**PASSAGE SHOWN:**

This article is based entirely on my experience and contains my opinions on the titled subject matter. Many generalizations are made to make the article clearer and more understandable to a wider audience. I understand that on this topic, as with all topics, there are differences of opinions and situations where the general understanding I speak about would be overruled or rendered moot by a specific situation. Please allow me my opinions as I will allow you yours and understand that these generalizations are meant to help with fluidity, readability and ease of understanding.

So we've all heard the arguments around whether or not to pursue higher education in the field of computer science. With the ridiculous amount of boot camps, tutorials, meet ups, conferences, TED talks, free and paid courses and classes, paying tens of thousands of dollars for a formal education seems kind of silly. Allow me to clear the air on this matter as I see it:

That train of thought is 100% correct. But there is a catch that I will explain below.

In terms that I can personally relate to, and many people can understand, I will compare this journey to the same journey I went through learning self-defense.

When I was a kid, I lived in Boston, MA, USA. While there, many of my friends had after school activities they enjoyed. I loved to skateboard, play sports, tinker with machines, you know, kid stuff.

A couple of my friends however, took part in martial arts training, which I thought was pretty cool until they decided they needed a training dummy that could fight back. Hi there.

I had a few friends who did Karate of different types, Shotokan and Kenpo specifically, another who practiced Tae Kwon Do, and another who loved Bruce Lee movies and was obsessed with his legendary master Ip Man, arguably the greatest Wing Chun grandmaster of all time.

What I learned from this experience was that when my friends would spar with me wearing a different belt or outfit than they had for the past little while, I was about to start getting hurt worse...again. But it gave me some valuable experience in how these martial arts approached fighting, body mechanics, leverage, pivot points, balance.

**THE RECORDS:**
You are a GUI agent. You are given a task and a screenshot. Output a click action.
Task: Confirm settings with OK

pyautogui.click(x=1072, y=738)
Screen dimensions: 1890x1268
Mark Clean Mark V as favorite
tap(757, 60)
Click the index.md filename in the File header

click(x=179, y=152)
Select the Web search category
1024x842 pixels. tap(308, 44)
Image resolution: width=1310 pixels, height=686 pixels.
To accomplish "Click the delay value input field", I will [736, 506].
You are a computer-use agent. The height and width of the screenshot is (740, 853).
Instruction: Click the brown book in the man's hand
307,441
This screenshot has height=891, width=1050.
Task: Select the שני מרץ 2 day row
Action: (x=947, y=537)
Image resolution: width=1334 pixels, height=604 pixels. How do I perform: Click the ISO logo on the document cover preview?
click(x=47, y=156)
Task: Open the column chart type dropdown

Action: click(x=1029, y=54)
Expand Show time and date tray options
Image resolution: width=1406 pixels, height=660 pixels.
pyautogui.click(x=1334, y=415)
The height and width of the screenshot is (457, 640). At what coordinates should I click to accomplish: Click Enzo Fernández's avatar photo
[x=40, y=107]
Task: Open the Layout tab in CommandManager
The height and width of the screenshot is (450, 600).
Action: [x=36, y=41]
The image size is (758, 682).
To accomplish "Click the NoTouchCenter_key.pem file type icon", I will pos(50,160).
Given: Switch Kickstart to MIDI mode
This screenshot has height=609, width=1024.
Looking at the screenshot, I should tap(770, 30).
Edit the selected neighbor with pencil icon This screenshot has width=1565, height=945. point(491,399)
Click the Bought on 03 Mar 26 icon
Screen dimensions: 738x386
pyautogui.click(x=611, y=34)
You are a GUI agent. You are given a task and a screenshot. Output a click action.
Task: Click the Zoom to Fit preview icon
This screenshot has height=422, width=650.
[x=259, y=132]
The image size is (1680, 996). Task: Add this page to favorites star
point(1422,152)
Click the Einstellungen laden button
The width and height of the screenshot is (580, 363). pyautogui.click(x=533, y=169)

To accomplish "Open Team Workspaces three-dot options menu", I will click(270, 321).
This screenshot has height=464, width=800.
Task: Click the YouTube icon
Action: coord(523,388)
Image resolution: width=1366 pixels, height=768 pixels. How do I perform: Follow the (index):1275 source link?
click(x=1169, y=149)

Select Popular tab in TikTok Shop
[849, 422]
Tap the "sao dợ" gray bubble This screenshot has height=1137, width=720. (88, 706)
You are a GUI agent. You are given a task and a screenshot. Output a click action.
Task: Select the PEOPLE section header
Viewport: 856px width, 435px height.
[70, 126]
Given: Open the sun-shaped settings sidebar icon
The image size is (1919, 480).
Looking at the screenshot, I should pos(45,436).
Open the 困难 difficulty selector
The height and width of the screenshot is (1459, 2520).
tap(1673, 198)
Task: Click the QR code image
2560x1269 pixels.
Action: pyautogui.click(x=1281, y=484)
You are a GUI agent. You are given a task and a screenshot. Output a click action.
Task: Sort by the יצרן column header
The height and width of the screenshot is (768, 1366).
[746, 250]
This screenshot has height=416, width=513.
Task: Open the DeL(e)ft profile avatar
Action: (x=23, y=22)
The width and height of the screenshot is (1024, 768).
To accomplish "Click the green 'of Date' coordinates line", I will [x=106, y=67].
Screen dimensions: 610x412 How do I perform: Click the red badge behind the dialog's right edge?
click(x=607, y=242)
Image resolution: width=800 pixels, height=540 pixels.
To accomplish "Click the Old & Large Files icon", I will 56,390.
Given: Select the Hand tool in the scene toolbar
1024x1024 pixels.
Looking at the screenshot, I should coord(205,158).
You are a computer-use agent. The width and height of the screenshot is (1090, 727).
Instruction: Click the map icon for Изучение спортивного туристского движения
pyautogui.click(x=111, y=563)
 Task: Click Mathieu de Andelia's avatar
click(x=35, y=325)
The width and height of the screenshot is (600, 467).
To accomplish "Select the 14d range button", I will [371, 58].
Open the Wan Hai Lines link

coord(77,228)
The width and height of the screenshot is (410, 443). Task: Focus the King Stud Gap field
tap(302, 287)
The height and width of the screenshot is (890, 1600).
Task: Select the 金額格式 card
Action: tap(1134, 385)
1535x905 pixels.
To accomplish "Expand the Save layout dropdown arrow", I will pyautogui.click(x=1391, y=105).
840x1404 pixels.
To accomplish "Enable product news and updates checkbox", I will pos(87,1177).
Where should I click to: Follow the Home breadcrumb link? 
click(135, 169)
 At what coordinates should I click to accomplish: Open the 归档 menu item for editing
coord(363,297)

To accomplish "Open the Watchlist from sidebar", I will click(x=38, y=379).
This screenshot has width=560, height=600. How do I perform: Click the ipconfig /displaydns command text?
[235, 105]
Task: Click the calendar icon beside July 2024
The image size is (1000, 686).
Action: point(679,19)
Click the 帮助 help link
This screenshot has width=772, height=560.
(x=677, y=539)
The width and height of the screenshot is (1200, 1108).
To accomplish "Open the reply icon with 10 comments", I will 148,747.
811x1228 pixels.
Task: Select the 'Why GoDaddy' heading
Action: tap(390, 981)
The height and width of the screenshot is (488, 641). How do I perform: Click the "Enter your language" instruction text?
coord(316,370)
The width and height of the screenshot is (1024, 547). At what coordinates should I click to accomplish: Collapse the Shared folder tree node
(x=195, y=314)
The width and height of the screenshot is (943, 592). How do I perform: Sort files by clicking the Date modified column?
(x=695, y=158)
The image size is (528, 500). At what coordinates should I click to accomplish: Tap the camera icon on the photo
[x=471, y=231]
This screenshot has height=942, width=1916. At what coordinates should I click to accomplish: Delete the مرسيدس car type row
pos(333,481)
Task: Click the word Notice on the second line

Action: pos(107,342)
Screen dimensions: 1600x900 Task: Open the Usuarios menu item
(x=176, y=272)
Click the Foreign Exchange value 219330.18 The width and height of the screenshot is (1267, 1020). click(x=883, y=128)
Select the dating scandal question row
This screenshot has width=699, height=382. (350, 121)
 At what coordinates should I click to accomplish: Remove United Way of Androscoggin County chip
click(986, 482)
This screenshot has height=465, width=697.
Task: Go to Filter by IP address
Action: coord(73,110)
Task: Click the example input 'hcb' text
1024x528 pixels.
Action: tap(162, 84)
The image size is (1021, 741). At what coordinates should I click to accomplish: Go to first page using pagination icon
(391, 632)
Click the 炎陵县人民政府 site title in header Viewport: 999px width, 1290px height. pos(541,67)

**CHALLENGES:**
**a.** Format as a JSON list of strings the part of the records that opens with the line containing "Click the Foreign" and closes with the line containing "Action: tap(162, 84)", with one string per line and blank lines left out.
**b.** Resume the essay on computer science education and self-defense training from where it stops.
The essay on studying computer science and the records of click locations are unrelated and should be treated apart.

**RESPONSES TO THE EXERCISE:**
**a.**
[
  "Click the Foreign Exchange value 219330.18 The width and height of the screenshot is (1267, 1020). click(x=883, y=128)",
  "Select the dating scandal question row",
  "This screenshot has width=699, height=382. (350, 121)",
  " At what coordinates should I click to accomplish: Remove United Way of Androscoggin County chip",
  "click(986, 482)",
  "This screenshot has height=465, width=697.",
  "Task: Go to Filter by IP address",
  "Action: coord(73,110)",
  "Task: Click the example input 'hcb' text",
  "1024x528 pixels.",
  "Action: tap(162, 84)"
]

**b.**
After awhile, I could defend myself reasonably against most of them (albeit I still ALWAYS quite painfully lost, it just took them longer over time), so I went about my daily life, thinking I had a decent bead on things. Then a friend who had always practiced Kenpo wanted to "practice" on me again after a long time of letting my wounds heal (love you Rod). I met him, and he wasn't wearing any particular clothes. In fact, he was shirtless and wearing sweatpants, but his hands were wrapped in a funny way. That was the day I learned about Muy Thai.

What was so shocking about this particular session was that there didn't seem to be any rhyme or reason to his movements. He was constantly stepping from one foot to the other, his timing was weird and, other than his legs, nothing really moved. That is, until he would fire his jab at me, then come in with knees and elbows, feet and hands. When I'd tie him up, he'd move his arms inward of mine, isolate my head, and keep battering me. If I threw him off, he'd kick my shins, knees, or quads, then come flying back in.

When it was all done, I asked him "what belt are you?!? That's the worst beating I've ever taken in my life!"

His response has stuck with me and become kind of a mantra in my life, as well as unequivocally convinced me to join him at the gym he went to: "Where I learn there are no belts or special clothes or anything. In Muy Thai, we don't use markers of rank. Our teacher pushes us to learn what he thinks we're capable of learning, then has us spar with people he thinks we can take, or learn something from without getting killed."

Software development is very very similar. A degree will give you phenomenal training and deep understanding of things like algorithm design, software design, system architecture, programming language design, compiler design, data types and structures, and many other such things. But what it will also give you is a hard and fast bias toward the rules that you learned in school, which are based on the landscape of the day. To go back to martial arts, Aikido is a Japanese martial art that is derived from fighting styles that were extremely valuable in times where being attacked by somebody skilled with a sword was a real concern. Unfortunately, the practice of the art itself still relies heavily on isolating the wrist and throwing your opponent, as if they wielded a sword, which most probably is no longer relevant.

The great thing about learning the art of software development and engineering with a "street fighter's" perspective is that you are willing to, and capable of, adapting to any changes in the tech landscape of the day. Will you take the beating of your life learning this approach? Absolutely. The path will be fraught with much more pain and frustration than if you had learned at an institution. Impostor syndrome will be very difficult to deal with and you will constantly question yourself because there isn't something signed by a Dean hanging on your wall. But I guarantee you this, while all of your colleagues with credentials coming out their ears mumble about how an issue "doesn't make any sense. This just isn't possible for it to be doing this...", you will be the first one to take the project by the ears and think "possible or not, its doing it and we're going to dig into the code architecture rather than our reference books to find out why. Then we're going to fix it." And you will also be the toughest developer in the room, capable of taking the beating of tracing and fixing an "impossible" issue far better than your contemporaries.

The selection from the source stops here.